One, a non-verbal disabled woman in a wheelchair, used a computerized board to express “how annoyed she was with the bill” because it wouldn’t allow her to make an advance request for an assisted death, Ratansi said.
“She said, ‘I want advance directive because I am competent at the moment … What happens if I am no longer able to communicate? What happens then?'”
Those who fear they may become incapacitated with dementia expressed similar concerns, Ratansi said. Others wanted the right to decide for themselves when a medical condition makes their lives intolerable.
“I guess people were saying, ‘Who are you to decide what my pain level is and whether it’s mental or physical?’ I think we need to have thoughtful discussions on this.”
In Carter, the Supreme Court said medical help in dying should be available to clearly consenting adults with “grievous and irremediable” medical conditions who are enduring physical or mental suffering that they find intolerable.
The government’s more restrictive bill would require a person to be a consenting adult, at least 18 years of age, in “an advanced stage of irreversible decline” from a serious and incurable disease, illness or disability and for whom a natural death is “reasonably foreseeable.”
Advocates of medically assisted dying believe the bill disregards the court ruling and have accused the Liberals, who profess to be the party of the charter, of authoring the kind of restrictive law they would have expected from the previous Conservative government.
“I would agree with them if the bill doesn’t change and it’s a whipped vote,” said Toronto Liberal MP Adam Vaughan, parliamentary secretary to Trudeau.
However, he argued that the government is open to having a freewheeling debate on the bill and to making some changes, and it has vowed to let MPs vote freely.
“I think now you’re looking at a process where Canadians, through their members of Parliament, can effect the changes they want to see … That’s the way government’s supposed to work,” Vaughan said.

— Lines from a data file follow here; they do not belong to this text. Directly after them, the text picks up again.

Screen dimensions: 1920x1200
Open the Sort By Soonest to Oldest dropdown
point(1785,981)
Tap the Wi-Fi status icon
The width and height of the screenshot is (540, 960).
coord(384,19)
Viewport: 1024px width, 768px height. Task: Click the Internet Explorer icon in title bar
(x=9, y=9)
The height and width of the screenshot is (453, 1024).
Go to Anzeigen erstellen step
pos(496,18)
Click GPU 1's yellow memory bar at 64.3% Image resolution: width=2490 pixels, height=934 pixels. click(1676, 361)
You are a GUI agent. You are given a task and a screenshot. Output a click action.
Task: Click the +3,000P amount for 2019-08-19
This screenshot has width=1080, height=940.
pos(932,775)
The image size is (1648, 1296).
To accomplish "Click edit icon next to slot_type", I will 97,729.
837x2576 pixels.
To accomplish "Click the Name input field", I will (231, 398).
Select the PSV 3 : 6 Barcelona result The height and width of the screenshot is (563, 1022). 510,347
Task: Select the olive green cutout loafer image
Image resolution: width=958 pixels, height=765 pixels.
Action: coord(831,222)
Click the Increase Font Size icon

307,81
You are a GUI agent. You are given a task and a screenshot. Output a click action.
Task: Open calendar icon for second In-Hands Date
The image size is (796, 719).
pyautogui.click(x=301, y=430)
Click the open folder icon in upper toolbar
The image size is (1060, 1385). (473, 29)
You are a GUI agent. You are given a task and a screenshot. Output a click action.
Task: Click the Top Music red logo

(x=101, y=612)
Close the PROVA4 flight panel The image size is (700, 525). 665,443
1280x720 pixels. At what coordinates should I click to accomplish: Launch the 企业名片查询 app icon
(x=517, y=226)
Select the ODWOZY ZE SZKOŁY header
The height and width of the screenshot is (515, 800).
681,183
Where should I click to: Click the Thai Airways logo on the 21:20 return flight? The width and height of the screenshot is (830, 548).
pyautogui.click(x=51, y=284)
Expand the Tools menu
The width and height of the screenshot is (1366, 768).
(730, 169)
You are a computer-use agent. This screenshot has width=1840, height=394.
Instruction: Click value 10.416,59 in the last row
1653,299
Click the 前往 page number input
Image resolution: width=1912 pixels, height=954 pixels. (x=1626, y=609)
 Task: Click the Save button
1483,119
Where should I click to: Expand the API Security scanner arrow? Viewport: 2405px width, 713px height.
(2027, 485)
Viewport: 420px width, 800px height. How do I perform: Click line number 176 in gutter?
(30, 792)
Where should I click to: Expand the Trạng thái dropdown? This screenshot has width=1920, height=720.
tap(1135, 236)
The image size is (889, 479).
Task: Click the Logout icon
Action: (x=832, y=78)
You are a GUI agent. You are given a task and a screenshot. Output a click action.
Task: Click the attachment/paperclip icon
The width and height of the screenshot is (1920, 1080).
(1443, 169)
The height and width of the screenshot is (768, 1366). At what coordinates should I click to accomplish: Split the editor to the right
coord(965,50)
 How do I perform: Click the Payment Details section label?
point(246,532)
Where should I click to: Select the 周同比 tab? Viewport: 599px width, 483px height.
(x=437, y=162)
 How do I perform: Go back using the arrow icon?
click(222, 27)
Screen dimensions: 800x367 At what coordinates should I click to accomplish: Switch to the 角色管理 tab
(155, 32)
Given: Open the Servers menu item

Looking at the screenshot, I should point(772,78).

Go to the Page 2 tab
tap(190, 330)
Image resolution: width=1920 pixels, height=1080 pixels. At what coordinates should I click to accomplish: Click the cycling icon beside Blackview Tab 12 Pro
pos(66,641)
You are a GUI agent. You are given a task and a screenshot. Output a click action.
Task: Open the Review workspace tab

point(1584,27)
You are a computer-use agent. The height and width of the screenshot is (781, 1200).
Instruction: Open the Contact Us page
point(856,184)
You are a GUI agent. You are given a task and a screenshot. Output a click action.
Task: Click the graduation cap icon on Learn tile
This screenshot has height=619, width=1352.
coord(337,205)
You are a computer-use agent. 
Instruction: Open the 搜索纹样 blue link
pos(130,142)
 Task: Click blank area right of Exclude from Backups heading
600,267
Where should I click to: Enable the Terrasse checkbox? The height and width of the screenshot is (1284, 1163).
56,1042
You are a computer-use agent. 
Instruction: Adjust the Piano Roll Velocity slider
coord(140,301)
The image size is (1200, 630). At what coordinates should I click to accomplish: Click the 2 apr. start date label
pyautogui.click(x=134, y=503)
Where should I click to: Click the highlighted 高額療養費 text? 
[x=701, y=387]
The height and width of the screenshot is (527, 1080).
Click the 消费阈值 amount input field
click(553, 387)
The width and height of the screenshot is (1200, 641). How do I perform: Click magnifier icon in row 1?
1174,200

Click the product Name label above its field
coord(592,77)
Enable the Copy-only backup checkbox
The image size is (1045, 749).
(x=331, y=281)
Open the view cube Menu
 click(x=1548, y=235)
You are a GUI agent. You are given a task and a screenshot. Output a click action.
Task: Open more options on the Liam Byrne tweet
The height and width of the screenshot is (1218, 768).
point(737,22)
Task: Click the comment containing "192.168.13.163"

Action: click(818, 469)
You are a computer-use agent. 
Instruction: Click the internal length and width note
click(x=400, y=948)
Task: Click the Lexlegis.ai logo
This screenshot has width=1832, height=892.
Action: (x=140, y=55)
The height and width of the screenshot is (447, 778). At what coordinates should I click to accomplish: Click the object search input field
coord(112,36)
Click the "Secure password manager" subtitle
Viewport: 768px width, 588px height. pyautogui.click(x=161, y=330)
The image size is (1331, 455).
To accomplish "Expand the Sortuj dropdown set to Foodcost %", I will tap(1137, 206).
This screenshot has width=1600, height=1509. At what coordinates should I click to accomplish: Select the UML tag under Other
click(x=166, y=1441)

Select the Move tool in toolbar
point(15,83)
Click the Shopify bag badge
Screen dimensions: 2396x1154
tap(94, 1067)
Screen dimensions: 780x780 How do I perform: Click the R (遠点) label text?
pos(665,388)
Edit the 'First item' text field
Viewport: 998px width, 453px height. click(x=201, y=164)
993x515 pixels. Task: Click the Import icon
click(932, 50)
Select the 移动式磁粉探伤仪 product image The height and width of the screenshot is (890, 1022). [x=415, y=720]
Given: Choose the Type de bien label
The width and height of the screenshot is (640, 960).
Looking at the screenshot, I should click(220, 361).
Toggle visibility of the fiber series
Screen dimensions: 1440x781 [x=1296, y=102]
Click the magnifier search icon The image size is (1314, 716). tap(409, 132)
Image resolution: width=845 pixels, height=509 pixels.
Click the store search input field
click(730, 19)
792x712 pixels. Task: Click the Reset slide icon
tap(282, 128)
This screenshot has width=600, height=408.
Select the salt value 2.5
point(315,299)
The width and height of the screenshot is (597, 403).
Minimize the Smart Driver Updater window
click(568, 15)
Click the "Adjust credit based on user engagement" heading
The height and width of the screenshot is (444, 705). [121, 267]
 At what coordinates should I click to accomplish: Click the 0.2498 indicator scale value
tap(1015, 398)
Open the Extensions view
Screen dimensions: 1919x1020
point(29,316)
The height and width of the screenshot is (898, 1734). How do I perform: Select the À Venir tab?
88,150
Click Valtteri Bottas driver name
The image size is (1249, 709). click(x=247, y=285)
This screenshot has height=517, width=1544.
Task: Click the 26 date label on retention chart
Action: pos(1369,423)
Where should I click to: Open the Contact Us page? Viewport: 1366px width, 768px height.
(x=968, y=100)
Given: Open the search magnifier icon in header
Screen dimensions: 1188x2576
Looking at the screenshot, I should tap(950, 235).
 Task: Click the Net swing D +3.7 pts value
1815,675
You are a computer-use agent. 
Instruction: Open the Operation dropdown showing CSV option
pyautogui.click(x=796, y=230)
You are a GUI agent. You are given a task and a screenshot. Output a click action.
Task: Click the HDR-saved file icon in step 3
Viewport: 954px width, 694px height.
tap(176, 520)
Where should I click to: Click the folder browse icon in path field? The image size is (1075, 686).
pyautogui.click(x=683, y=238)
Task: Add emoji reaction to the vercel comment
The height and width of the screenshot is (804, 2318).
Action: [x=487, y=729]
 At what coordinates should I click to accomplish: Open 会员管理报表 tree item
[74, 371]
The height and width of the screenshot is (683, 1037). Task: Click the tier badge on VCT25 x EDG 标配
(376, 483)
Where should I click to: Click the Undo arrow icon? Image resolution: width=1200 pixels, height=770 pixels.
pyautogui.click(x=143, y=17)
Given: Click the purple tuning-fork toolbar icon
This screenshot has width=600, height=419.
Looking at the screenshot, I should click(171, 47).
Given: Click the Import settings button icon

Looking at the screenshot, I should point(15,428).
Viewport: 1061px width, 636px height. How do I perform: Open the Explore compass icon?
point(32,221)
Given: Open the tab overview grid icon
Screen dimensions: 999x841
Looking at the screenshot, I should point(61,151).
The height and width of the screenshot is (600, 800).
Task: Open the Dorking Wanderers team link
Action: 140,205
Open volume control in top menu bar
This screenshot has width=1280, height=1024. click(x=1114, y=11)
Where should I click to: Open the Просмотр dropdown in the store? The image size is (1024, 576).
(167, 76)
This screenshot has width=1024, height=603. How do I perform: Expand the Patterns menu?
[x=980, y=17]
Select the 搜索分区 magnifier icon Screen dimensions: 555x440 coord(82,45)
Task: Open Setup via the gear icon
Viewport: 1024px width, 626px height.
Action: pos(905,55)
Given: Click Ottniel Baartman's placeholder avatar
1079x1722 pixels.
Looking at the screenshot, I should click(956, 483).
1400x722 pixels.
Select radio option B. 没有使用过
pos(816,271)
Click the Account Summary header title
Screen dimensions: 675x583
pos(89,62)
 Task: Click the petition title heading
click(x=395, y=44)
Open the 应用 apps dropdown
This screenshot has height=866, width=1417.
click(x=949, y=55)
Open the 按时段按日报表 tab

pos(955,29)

Dominic LeBlanc, the government House leader, said the feasibility of amendments depends in part on how quickly the bill moves through the legislative process in both the Commons and Senate, given the push to enact the law before the June 6 deadline.
Some senators have vowed to propose amendments and LeBlanc said he hopes that will occur early so that “workable” changes can be incorporated into the bill before it’s passed by the Commons. If the Senate were to vote for amendments after the bill is passed by the Commons, it would trigger a lengthy process of “ping pong,” where the bill would bounce back and forth between the two houses of Parliament.